Provided passage
----------

One challenge is money. Each drone costs $70,000, and that’s before they even begin operating.
“Everything is expensive at Base Camp,” Bikram said.
“Because there’s no electricity we need a lot of fuel to charge batteries. The cost of actually getting to the camp, the manpower cost, accommodation, food, there’s a lot.”
For Bikram, an aeronautical engineer, drones have always been a passion. He made a “DIY Drone” in Nepal over a decade ago at a time when they were almost nonexistent in the country. This proved vital in assisting aid efforts during the 2015 Nepal earthquake.
“It’s not just that we are providing equipment. Search and rescue is one of our main priorities. When people veer off the trail we can help geolocate them,” Pandey added.
Some in the Sherpa community are turning away from working in the perilous high mountains and instead are moving abroad for better jobs and pay.

----------

Exercise instructions
(1) According to the passage about drones at Base Camp, why is a lot of fuel needed there?
(2) Decide whether each statement agrees with the passage about drones at Base Camp. Answer yes or no for each, quoting the deciding words.
(a) Drones were common in Nepal when Bikram made his "DIY Drone."
(b) Bikram is an aeronautical engineer.
(c) Search and rescue is one of the main priorities.

[Stored items]
----------

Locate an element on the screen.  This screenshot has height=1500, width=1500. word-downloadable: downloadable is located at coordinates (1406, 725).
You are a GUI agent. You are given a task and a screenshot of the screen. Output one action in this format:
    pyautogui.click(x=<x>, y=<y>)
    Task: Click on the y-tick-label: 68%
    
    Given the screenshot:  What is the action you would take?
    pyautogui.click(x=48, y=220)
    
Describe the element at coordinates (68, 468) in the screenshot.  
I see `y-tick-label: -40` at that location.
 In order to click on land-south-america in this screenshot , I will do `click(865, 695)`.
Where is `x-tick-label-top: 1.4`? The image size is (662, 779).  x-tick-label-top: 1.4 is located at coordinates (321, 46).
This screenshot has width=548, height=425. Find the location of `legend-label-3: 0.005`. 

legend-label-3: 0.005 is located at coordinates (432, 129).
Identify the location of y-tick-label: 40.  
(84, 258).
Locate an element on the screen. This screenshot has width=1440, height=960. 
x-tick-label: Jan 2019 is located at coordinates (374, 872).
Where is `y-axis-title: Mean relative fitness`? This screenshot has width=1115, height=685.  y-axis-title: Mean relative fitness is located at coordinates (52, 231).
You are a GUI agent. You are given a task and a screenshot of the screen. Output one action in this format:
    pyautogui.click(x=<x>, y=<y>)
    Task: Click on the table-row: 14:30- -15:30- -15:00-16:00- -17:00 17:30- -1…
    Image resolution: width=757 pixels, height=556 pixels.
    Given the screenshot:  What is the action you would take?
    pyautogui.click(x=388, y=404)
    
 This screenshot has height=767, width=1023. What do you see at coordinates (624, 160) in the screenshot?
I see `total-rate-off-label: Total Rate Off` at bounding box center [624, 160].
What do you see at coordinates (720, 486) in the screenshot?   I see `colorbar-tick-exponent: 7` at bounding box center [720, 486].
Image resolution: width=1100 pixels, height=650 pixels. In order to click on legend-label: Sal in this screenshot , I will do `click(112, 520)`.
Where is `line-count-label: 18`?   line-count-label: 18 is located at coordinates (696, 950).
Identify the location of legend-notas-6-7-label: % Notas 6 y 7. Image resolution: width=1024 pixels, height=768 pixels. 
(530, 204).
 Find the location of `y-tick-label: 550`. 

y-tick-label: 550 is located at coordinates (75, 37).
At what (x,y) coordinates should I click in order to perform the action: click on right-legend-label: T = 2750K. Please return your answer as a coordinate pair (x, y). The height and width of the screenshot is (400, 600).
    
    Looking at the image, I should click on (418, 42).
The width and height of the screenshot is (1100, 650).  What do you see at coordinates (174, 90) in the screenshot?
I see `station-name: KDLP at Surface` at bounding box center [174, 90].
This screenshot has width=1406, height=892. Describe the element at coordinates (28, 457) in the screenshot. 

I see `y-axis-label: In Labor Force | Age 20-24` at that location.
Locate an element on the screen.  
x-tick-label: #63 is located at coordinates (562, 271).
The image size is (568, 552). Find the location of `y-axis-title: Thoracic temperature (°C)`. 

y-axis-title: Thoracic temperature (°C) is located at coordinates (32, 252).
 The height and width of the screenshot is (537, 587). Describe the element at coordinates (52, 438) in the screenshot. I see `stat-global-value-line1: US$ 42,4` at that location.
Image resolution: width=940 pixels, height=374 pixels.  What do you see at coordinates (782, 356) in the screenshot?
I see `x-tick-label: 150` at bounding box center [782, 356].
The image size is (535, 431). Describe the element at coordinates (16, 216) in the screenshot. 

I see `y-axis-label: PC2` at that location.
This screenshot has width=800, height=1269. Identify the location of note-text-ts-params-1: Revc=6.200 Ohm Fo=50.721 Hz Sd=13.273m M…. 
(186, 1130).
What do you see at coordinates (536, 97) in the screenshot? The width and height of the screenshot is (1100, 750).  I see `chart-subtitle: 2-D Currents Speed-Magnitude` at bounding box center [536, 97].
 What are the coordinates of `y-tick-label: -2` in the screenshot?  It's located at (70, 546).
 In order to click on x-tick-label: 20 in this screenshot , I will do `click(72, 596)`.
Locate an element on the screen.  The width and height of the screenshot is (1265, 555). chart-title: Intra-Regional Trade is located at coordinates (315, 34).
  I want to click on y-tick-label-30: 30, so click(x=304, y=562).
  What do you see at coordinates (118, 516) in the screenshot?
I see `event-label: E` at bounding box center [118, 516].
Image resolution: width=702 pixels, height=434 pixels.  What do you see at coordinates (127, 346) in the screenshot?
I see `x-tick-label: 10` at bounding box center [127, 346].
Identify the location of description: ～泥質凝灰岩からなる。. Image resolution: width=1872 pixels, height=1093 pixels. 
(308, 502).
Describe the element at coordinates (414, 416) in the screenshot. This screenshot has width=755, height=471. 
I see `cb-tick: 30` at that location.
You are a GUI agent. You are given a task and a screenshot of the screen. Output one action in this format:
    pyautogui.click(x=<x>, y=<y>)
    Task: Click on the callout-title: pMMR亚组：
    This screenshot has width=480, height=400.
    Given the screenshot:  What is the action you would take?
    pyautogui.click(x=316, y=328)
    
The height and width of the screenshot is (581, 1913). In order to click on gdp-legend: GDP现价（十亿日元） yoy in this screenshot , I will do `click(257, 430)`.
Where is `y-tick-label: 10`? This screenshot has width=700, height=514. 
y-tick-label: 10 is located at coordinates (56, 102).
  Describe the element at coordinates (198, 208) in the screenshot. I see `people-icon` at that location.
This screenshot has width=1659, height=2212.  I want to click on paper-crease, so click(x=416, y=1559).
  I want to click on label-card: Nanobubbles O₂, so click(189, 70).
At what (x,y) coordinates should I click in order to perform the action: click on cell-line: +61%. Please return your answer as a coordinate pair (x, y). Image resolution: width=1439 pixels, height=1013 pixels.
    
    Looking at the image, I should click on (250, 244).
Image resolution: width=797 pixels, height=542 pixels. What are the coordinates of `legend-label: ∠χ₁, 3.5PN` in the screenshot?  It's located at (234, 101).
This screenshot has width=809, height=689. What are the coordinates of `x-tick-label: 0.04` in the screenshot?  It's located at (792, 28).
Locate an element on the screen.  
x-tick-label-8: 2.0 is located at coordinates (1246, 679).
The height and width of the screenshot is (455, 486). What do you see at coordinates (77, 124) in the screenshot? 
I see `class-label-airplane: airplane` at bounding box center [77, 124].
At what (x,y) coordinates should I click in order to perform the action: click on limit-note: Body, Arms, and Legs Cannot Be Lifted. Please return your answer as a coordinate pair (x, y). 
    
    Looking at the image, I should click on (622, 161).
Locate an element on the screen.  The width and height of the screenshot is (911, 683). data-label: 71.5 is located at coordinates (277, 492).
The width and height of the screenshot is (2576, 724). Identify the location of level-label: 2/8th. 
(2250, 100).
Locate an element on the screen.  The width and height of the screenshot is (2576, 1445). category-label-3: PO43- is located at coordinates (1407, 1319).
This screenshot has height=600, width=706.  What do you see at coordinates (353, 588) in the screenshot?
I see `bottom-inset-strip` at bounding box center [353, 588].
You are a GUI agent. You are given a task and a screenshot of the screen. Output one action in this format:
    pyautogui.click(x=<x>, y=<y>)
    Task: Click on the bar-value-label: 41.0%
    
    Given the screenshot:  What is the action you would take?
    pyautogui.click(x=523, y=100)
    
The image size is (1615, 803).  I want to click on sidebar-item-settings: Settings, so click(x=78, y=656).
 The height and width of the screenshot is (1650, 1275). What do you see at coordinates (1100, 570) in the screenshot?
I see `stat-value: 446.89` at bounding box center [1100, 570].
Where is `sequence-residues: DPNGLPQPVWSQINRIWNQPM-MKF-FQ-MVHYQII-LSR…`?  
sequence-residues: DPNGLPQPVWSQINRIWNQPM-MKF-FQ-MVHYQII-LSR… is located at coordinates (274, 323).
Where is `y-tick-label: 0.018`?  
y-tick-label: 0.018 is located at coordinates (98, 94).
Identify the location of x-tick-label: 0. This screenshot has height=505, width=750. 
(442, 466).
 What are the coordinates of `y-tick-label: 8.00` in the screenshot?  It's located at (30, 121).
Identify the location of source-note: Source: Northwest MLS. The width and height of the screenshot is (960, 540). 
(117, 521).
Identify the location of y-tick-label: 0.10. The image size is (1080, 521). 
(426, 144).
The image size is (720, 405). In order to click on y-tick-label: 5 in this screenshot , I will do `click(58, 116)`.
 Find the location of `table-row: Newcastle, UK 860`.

----------

Task-by-task solutions
(1) There is no electricity at Base Camp, so fuel is needed to charge the batteries.

(2)
(a) No: "at a time when they were almost nonexistent in the country"
(b) Yes: "For Bikram, an aeronautical engineer, drones have always been a passion."
(c) Yes: "Search and rescue is one of our main priorities."